Fig. 2.

Interaction of ivermectin (IVM) with a glutamate-gated chloride channel (GluCl) as proposed by Hibbs and Gouaux (2011), showing moxidectin (MOX; maroon) superimposed over IVM (black). Note that while some of the interaction sites are shared in common between MOX and IVM (O10, O13, C18, C35 and C48), other interaction sites of IVM with the GluCl are either absent (C32, C33; both forming van der Waal (VDW) interactions with the GluCl in the case of IVM) due to the absence of any saccharide group in MOX, or are blocked/altered (O14; H-bond in the case of IVM) by the C23 methoxime group of MOX. The sites where interactions will be different for MOX compared with IVM are highlighted by a solid red circle.
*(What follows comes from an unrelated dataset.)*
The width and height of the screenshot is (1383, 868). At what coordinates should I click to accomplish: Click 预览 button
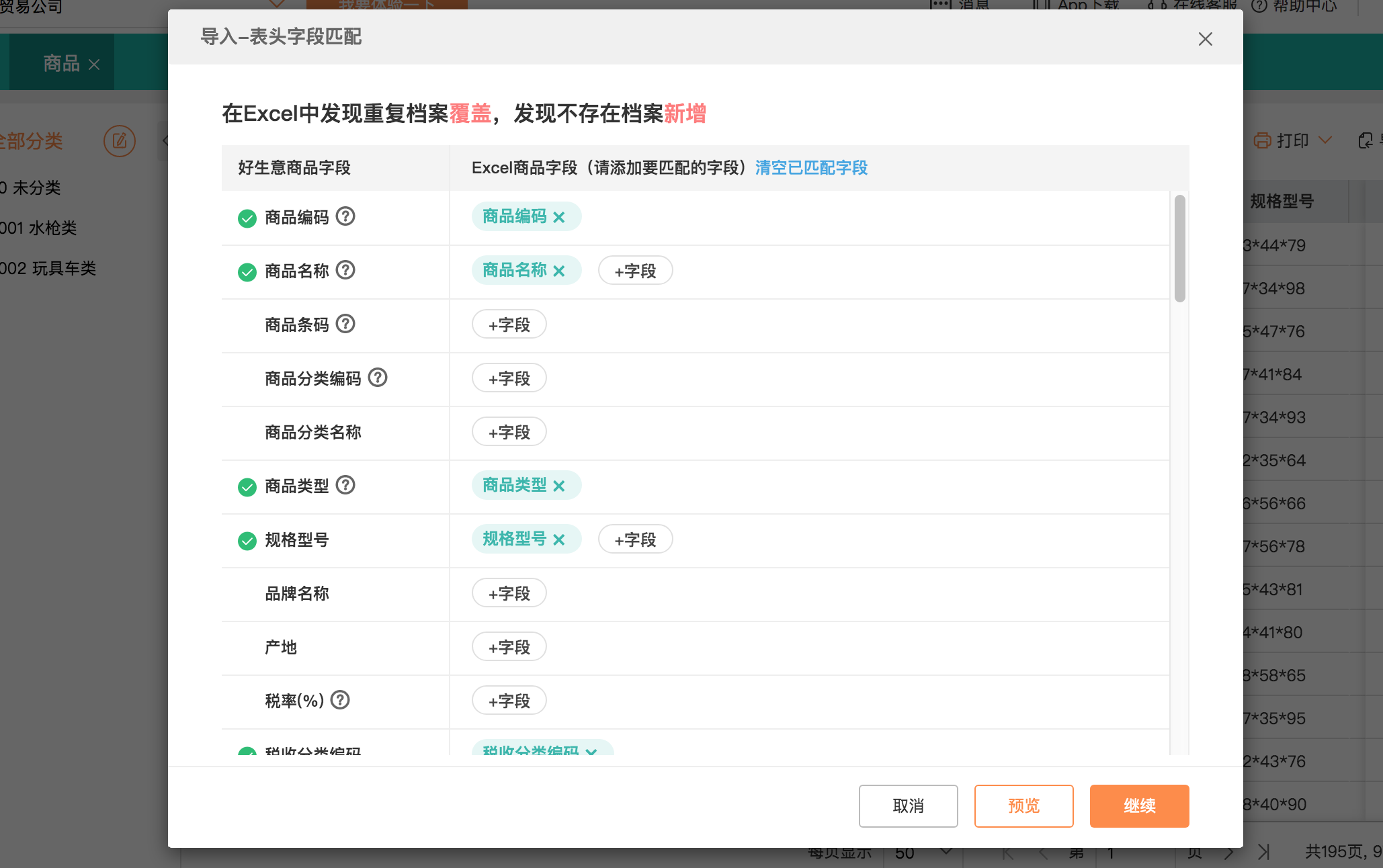(x=1024, y=805)
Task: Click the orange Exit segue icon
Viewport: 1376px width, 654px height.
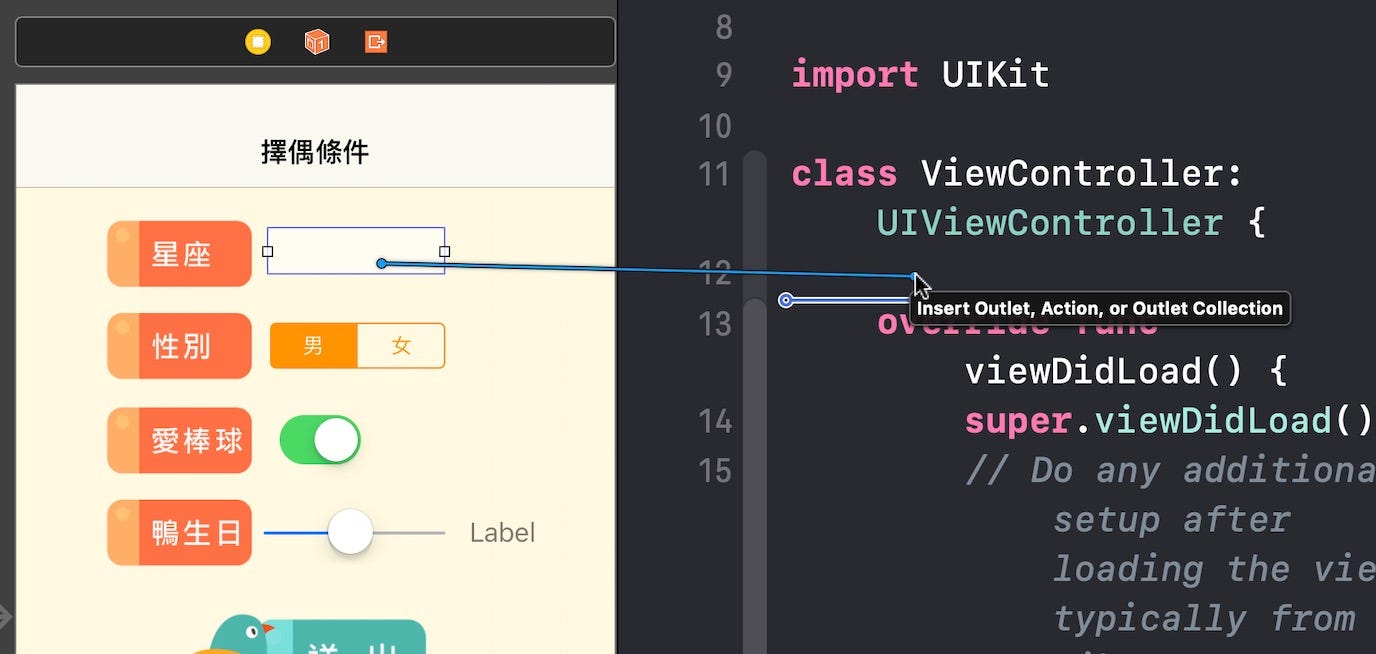Action: (x=375, y=41)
The 25-dimethly-butyl of MOX may also affect interaction with the GluCl (dashed red circle). IVM is a mixture of C25 ethyl (B1a; ∼10%) and C25 methyl (B1b; ∼90%). Against nematodes the B1b component is usually more potent than the B1a component, showing that the change from methyl to ethyl at this position affects potency. Thus it is likely that the 25-dimethyl-butyl group of MOX will also affect the interaction with a GluCl. (For interpretation of the references to colour in this figure legend, the reader is referred to the web version of this article.)